• [Work required]:
Reproduce only the lines that run from the line with "Viewport: 1096px width, 617px" to the last line of the material, both ends included, exactly as they appear.

• [Records for the task]:
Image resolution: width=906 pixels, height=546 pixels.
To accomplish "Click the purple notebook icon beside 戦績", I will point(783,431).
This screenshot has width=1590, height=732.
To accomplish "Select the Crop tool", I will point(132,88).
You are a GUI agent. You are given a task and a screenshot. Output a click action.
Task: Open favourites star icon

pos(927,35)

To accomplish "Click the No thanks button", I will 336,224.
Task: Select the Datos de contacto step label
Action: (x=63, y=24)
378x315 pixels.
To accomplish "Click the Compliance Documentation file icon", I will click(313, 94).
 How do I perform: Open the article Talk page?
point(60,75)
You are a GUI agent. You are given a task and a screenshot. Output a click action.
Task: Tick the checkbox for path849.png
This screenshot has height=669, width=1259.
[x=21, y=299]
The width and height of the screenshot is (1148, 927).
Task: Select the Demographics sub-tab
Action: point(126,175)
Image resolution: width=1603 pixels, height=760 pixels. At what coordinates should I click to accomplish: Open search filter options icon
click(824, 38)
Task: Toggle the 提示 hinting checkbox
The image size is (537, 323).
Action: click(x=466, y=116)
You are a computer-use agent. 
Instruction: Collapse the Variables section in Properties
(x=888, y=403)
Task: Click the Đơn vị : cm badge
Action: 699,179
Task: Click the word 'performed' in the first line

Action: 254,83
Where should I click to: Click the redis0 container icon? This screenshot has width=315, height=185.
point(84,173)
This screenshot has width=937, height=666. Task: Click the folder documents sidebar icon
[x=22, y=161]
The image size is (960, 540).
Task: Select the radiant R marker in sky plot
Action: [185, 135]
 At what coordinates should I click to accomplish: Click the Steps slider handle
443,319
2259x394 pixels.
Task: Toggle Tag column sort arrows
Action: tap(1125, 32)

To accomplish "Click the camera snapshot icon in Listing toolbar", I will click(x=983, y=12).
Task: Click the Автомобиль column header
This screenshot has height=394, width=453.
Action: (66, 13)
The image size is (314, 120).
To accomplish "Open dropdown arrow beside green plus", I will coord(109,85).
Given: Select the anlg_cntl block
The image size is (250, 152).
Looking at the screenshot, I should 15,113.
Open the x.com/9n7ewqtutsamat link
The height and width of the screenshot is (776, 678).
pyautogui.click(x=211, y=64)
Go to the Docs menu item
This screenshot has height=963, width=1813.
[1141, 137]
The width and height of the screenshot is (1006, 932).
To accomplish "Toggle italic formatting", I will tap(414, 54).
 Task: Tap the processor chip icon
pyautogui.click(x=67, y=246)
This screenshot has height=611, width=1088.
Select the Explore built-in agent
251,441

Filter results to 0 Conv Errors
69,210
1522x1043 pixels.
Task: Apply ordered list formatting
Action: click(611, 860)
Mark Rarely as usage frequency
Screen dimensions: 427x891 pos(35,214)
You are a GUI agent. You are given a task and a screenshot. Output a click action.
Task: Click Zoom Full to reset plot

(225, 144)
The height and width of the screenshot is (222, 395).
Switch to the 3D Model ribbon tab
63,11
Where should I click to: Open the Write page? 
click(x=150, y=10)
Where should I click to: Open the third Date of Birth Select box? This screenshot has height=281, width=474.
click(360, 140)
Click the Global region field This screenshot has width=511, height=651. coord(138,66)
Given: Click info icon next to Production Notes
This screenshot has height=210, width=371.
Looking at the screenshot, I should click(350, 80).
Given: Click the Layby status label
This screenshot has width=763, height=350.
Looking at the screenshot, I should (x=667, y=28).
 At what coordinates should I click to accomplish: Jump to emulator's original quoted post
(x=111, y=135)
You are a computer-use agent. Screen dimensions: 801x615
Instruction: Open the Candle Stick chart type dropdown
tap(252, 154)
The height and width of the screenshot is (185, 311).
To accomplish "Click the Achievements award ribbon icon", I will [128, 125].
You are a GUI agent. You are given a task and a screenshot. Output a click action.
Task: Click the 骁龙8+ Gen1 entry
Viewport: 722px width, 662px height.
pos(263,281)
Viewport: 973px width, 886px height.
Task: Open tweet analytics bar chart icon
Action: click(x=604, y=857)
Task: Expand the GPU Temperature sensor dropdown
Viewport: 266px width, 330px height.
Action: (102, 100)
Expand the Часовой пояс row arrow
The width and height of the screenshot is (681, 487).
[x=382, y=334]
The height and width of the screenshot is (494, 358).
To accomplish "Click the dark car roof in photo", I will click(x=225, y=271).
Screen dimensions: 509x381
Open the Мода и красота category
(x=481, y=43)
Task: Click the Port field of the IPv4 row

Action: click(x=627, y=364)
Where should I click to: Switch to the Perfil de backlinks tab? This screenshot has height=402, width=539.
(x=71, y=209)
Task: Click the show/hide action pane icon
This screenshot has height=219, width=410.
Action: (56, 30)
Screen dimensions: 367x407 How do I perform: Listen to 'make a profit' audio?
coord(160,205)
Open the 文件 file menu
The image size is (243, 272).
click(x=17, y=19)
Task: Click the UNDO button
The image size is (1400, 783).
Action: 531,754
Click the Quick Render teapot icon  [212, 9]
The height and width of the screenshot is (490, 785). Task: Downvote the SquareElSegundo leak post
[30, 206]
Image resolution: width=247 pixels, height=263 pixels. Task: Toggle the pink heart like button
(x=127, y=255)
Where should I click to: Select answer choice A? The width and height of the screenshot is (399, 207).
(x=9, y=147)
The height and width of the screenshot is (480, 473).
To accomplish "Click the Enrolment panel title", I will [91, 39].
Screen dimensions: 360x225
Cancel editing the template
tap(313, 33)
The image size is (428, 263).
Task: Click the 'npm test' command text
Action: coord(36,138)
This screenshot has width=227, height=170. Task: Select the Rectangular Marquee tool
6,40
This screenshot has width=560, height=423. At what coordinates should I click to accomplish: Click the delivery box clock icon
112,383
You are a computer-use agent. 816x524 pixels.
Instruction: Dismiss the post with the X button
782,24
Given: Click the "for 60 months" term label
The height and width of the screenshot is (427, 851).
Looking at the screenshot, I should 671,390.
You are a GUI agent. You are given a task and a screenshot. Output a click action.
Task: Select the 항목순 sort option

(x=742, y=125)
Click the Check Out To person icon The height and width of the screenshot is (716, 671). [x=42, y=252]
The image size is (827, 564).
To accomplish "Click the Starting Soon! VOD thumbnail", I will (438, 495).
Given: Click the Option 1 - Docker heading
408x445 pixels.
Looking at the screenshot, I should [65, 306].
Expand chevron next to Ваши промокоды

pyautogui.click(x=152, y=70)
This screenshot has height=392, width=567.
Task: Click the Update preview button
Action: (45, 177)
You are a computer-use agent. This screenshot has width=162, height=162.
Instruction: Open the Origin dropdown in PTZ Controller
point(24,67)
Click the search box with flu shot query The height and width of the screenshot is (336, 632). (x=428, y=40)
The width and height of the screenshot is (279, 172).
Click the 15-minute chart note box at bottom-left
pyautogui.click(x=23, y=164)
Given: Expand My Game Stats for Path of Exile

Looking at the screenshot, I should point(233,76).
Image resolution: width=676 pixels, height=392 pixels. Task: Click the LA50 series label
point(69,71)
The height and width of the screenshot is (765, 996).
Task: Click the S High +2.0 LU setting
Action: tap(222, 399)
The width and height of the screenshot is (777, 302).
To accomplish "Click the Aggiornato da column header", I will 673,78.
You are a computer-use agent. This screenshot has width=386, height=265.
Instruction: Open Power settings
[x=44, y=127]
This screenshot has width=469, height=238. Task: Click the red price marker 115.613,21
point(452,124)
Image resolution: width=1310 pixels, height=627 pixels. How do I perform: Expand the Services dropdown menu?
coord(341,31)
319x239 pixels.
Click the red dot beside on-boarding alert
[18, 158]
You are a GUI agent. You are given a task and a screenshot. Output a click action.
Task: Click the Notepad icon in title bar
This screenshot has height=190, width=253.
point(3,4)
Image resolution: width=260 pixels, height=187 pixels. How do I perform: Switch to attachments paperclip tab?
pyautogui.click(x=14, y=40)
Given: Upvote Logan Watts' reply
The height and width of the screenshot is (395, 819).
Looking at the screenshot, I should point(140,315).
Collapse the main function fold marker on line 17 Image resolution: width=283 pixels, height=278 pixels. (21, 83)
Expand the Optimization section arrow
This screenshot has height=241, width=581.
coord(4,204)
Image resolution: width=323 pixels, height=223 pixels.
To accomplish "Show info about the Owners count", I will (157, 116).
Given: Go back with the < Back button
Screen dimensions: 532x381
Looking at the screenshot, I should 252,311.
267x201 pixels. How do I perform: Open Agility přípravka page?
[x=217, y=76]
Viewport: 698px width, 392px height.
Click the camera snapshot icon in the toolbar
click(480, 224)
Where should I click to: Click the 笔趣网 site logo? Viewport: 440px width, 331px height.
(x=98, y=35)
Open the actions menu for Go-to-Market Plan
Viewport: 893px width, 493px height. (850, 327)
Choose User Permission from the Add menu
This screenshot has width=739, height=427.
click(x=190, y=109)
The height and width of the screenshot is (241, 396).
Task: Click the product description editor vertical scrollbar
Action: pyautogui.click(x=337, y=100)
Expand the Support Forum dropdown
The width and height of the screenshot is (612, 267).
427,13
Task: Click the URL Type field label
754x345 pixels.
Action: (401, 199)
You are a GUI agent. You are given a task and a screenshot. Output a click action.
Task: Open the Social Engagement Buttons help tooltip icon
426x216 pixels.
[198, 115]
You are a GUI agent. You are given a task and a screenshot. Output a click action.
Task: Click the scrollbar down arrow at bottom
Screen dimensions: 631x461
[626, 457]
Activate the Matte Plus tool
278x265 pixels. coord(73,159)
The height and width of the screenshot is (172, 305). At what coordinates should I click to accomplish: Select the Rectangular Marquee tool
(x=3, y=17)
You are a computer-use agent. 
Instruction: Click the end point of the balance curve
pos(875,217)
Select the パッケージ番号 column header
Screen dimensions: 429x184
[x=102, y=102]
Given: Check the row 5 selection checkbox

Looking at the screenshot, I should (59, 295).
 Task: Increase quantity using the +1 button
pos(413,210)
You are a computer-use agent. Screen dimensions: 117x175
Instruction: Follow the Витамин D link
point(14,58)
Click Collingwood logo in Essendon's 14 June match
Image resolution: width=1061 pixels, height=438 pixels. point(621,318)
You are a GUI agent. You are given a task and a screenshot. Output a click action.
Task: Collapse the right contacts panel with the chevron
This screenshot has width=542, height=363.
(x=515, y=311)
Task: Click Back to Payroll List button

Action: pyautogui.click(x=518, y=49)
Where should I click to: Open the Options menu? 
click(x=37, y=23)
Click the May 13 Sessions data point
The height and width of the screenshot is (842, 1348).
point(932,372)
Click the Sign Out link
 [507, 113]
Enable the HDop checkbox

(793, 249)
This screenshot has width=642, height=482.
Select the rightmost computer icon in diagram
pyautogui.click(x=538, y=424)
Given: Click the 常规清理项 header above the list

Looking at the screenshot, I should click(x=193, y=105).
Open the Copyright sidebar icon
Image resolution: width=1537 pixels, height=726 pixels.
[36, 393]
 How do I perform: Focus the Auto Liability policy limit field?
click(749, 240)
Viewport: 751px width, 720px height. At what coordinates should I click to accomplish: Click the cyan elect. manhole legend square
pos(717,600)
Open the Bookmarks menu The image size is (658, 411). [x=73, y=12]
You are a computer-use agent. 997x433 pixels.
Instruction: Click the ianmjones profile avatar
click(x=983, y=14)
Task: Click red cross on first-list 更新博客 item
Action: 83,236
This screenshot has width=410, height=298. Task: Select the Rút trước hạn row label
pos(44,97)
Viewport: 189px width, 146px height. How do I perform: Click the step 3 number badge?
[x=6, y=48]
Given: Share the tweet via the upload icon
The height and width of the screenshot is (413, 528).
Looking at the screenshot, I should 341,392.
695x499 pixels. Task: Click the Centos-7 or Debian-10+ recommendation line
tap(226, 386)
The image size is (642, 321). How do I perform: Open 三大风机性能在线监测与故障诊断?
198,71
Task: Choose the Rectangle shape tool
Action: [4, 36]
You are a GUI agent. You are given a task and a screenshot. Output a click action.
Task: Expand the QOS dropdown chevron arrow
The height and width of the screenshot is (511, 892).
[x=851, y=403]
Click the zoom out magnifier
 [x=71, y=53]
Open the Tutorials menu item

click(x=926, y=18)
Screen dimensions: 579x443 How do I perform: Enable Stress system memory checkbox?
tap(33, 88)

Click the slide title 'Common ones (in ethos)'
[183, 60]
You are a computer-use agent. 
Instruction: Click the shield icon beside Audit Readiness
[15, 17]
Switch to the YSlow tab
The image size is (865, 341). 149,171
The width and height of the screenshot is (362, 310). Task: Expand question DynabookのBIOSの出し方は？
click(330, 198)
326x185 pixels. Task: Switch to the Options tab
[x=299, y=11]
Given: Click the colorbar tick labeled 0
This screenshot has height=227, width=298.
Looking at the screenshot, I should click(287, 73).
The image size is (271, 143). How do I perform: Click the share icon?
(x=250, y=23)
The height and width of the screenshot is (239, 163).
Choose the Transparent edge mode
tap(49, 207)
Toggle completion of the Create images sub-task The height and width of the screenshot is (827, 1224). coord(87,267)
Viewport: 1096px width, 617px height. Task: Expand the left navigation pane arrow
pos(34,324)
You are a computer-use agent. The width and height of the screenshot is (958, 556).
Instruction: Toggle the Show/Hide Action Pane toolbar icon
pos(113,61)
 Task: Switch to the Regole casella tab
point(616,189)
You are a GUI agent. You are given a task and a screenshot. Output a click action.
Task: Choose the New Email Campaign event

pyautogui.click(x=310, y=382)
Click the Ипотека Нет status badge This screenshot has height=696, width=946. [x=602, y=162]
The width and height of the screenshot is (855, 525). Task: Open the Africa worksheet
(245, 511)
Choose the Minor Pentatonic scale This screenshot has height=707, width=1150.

• [Answer box]:
Viewport: 1096px width, 617px height. Task: Expand the left navigation pane arrow
pos(34,324)
You are a computer-use agent. The width and height of the screenshot is (958, 556).
Instruction: Toggle the Show/Hide Action Pane toolbar icon
pos(113,61)
 Task: Switch to the Regole casella tab
point(616,189)
You are a GUI agent. You are given a task and a screenshot. Output a click action.
Task: Choose the New Email Campaign event

pyautogui.click(x=310, y=382)
Click the Ипотека Нет status badge This screenshot has height=696, width=946. [x=602, y=162]
The width and height of the screenshot is (855, 525). Task: Open the Africa worksheet
(245, 511)
Choose the Minor Pentatonic scale This screenshot has height=707, width=1150.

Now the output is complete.